Potrebbe essere arrivato a un tragico punto di svolta il giallo della scomparsa di Lorenzo e Giuseppe Deiana, i due fratelli di Olbia di 24 e 20 anni di cui si erano perse le tracce il 19 aprile dello scorso anno, il giorno prima di Pasqua. La scoperta è avvenuta nella mattinata di oggi tra Capo Figari e Tavolara: le reti a strascico di un peschereccio impegnato in una battuta di pesca hanno tirato su parti di un corpo umano. L'equipaggio ha immediatamente invertito la rotta verso il porto di Golfo Aranci per consegnare i resti alle autorità. Sulla banchina del molo dei pescatori sono intervenuti gli uomini della Capitaneria di Porto, la polizia locale, il medico della Asl ed erano presenti anche alcuni tra i parenti e amici dei due ragazzi.

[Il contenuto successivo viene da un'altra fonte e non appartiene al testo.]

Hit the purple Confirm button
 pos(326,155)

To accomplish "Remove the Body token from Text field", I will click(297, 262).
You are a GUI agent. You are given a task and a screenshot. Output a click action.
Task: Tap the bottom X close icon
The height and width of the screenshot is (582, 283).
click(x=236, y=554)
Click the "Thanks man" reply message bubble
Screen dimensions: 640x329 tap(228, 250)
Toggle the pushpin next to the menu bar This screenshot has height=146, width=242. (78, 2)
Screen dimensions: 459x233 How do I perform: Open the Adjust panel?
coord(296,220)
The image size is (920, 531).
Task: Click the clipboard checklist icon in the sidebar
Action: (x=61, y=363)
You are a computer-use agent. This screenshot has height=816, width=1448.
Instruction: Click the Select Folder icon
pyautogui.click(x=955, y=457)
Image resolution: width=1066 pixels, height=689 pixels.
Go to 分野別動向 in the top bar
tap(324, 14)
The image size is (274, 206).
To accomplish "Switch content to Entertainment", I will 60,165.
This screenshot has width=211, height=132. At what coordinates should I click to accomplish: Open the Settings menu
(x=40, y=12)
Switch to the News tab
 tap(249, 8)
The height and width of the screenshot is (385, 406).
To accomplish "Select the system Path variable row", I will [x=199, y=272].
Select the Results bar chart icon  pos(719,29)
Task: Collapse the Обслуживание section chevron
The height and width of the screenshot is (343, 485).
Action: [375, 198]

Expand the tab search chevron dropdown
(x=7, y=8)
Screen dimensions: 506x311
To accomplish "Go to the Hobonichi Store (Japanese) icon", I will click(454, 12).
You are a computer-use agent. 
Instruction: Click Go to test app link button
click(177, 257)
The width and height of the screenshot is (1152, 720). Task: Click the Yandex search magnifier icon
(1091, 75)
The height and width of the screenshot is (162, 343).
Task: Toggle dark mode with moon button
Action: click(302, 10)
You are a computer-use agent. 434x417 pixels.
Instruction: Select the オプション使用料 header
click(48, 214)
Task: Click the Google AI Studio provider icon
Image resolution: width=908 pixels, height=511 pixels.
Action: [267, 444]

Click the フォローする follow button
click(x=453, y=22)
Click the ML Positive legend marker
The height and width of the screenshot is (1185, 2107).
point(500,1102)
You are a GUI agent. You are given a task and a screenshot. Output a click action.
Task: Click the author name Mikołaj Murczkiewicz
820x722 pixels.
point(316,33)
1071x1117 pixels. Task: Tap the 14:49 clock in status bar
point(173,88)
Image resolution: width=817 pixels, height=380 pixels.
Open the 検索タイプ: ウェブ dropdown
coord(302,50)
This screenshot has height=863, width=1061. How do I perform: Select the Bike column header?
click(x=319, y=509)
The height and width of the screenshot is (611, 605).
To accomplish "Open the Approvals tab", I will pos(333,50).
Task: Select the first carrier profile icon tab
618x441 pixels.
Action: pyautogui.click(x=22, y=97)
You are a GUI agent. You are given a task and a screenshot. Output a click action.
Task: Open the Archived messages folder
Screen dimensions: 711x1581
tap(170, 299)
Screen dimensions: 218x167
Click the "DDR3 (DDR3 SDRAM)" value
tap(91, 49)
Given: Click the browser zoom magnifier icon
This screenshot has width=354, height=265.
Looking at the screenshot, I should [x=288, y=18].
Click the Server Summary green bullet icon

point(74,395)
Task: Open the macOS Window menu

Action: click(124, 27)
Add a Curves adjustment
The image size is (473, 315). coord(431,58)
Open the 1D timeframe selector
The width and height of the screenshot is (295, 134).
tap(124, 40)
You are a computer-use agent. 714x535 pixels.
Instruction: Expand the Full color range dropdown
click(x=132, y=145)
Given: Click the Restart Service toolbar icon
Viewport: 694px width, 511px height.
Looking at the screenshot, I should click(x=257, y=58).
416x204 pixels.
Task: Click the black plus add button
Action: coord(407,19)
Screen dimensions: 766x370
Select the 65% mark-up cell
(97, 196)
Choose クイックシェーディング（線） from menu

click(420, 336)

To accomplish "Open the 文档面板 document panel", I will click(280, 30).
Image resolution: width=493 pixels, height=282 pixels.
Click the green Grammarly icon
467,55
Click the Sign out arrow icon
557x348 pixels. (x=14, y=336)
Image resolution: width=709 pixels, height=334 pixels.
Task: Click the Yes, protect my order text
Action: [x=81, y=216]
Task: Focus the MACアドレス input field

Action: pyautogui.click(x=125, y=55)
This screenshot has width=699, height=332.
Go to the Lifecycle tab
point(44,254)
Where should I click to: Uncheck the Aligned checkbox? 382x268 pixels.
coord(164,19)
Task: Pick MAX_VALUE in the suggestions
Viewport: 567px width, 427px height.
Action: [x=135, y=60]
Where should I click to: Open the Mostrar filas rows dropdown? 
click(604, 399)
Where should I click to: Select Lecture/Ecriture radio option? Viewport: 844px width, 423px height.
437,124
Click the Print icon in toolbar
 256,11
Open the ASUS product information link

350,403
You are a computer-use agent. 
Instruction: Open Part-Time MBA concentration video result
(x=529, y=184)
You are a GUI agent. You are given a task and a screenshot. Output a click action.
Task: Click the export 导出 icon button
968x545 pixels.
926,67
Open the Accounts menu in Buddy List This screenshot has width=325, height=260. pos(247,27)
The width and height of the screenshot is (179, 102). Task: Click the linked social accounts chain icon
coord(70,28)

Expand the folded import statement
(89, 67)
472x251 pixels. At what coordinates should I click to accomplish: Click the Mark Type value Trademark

Sebbene si mantenga la massima cautela, le prime indiscrezioni trapelate dal comando della Guardia Costiera lasciano spazio a pochi dubbi: gli inquirenti avrebbero già in mano dettagli decisivi per attribuire i resti a uno dei due ragazzi. La famiglia Deiana è stata subito informata del recupero. Nello specifico sarebbe stato ritorvato il documento di uno dei due giovani. Il dramma dei fratelli Deiana si era consumato la mattina del 19 aprile del 2025. Una forte sciroccata che aveva superato anche i 40 nodi aveva sorpreso i due pescatori che erano usciti in mare su una piccola imbarcazione in vetroresina di quattro metri per una giornata di pesca sportiva. Da quell'uscita non avevano più fatto rientro. Finora gli unici indizi erano emersi durante alcune perlustrazioni tra Capo Figari e l'isola di Mortorio, dove il mare aveva restituito uno zainetto con una canna da pesca, alcuni stivali e un giubbotto salvagente; tutti oggetti che la madre aveva riconosciuto come appartenenti ai figli. Ora, questo drammatico ritrovamento rischia di confermare lo scenario peggiore.